→ **SOURCE MATERIAL**:

»»

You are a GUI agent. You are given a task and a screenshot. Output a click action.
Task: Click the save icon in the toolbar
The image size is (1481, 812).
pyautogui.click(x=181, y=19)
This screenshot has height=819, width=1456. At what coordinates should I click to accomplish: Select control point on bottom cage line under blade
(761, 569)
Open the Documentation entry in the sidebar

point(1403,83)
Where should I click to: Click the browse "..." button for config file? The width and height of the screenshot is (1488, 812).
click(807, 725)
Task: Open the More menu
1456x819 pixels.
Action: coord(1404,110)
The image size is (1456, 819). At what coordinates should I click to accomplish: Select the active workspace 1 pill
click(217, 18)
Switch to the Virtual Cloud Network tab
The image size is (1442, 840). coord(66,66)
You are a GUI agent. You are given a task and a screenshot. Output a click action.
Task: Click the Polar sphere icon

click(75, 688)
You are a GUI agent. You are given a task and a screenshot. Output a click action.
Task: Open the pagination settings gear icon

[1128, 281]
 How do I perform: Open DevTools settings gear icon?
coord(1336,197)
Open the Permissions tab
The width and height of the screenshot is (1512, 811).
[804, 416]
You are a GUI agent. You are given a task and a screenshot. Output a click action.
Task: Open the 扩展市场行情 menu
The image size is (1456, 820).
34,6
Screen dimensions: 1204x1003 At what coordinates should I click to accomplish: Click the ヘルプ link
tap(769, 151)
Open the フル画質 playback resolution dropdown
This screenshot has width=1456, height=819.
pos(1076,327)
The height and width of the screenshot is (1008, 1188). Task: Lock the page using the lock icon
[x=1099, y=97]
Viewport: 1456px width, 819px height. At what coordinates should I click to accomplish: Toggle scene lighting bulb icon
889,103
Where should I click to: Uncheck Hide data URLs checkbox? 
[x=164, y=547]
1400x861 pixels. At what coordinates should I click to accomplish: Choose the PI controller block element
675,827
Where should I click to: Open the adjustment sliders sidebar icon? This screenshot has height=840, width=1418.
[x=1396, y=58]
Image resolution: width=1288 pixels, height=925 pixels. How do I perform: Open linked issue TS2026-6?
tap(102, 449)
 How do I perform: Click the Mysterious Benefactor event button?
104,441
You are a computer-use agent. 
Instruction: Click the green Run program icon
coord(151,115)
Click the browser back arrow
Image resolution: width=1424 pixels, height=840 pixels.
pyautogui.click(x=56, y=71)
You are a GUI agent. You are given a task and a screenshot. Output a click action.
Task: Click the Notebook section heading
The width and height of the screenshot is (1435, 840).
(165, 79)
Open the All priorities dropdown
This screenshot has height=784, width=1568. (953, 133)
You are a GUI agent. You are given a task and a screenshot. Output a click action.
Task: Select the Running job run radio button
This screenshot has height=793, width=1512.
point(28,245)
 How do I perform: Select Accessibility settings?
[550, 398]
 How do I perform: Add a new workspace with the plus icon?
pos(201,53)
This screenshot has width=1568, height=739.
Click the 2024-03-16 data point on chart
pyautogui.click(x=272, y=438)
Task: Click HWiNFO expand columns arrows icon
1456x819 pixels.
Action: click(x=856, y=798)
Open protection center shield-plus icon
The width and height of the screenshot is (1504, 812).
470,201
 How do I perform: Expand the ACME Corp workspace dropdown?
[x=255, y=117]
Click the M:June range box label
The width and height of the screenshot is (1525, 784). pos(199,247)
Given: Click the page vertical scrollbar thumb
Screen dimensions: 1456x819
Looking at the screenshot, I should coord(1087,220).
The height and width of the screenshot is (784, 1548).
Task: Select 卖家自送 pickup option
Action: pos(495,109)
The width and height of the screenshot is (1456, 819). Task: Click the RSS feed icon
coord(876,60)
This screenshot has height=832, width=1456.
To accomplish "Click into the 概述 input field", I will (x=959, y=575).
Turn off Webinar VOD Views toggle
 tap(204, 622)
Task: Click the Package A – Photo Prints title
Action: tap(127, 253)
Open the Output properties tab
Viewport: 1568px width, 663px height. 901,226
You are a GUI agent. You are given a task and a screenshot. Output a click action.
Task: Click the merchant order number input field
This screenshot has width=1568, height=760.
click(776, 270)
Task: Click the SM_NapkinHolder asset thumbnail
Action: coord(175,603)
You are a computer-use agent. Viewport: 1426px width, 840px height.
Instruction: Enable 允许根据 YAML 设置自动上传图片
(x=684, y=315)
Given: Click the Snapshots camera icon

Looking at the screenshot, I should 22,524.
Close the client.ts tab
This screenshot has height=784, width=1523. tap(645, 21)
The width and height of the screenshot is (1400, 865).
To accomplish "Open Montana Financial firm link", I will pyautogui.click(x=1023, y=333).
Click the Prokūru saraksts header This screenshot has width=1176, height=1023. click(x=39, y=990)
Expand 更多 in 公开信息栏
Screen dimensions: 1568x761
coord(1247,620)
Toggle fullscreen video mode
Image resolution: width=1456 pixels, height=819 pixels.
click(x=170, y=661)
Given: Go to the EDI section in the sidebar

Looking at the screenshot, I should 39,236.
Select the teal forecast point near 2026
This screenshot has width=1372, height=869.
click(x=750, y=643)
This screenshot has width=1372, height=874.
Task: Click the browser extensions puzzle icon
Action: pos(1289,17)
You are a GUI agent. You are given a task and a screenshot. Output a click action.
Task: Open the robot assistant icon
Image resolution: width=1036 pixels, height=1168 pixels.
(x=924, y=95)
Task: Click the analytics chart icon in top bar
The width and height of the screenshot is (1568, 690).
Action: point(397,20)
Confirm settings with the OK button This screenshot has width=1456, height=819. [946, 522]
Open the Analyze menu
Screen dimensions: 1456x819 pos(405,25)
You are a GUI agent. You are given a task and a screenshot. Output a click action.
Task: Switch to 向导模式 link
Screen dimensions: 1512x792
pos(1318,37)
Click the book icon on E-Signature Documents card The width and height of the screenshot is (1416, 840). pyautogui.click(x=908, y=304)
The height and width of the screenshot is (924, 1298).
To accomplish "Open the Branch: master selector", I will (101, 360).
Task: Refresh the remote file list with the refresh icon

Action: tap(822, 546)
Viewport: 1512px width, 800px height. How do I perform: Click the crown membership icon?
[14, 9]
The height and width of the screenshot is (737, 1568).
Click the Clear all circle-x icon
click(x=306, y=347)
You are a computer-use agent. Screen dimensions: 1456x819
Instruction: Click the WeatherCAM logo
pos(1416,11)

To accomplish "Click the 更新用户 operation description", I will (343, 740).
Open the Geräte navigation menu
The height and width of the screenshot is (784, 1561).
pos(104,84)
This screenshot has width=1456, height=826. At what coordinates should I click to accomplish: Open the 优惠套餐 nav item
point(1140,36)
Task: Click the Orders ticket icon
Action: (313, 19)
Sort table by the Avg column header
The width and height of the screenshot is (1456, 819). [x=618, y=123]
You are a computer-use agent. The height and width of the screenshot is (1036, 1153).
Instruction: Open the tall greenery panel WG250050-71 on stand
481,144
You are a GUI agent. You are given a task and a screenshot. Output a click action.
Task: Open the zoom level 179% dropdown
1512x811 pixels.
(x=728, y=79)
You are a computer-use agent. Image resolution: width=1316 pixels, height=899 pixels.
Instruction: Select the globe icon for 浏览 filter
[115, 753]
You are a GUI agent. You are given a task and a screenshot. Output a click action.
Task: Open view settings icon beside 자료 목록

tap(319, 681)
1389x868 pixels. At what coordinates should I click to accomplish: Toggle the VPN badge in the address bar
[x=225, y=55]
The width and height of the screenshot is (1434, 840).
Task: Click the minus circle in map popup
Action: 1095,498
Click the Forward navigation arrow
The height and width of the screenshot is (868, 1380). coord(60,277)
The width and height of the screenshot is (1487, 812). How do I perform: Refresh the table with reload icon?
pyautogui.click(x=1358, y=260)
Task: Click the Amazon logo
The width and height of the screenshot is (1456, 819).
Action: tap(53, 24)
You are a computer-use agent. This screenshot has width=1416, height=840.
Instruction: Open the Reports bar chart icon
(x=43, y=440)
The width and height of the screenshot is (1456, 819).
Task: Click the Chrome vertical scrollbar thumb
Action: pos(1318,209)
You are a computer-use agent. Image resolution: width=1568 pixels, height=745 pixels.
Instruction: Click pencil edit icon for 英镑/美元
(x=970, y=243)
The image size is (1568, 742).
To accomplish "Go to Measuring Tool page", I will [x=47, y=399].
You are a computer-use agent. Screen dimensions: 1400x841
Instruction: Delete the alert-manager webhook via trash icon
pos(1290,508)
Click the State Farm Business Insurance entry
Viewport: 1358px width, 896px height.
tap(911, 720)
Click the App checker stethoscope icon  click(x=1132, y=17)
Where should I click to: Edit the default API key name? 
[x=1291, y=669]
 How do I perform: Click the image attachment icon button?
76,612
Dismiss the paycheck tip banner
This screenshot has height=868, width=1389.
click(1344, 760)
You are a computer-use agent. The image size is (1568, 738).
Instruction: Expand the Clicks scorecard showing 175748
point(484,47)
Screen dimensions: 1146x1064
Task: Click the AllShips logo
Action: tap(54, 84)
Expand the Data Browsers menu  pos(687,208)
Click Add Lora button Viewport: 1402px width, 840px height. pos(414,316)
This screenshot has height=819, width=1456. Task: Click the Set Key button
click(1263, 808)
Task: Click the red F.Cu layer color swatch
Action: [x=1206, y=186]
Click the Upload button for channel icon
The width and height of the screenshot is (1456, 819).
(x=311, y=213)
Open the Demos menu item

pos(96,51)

««

→ **WORK REQUEST**:
Each line from the one containing "Click the Upload button for channel icon" to the end of the entries above should be copied exactly, and no other line.

→ **EXPECTED OUTPUT**:
Click the Upload button for channel icon
The width and height of the screenshot is (1456, 819).
(x=311, y=213)
Open the Demos menu item

pos(96,51)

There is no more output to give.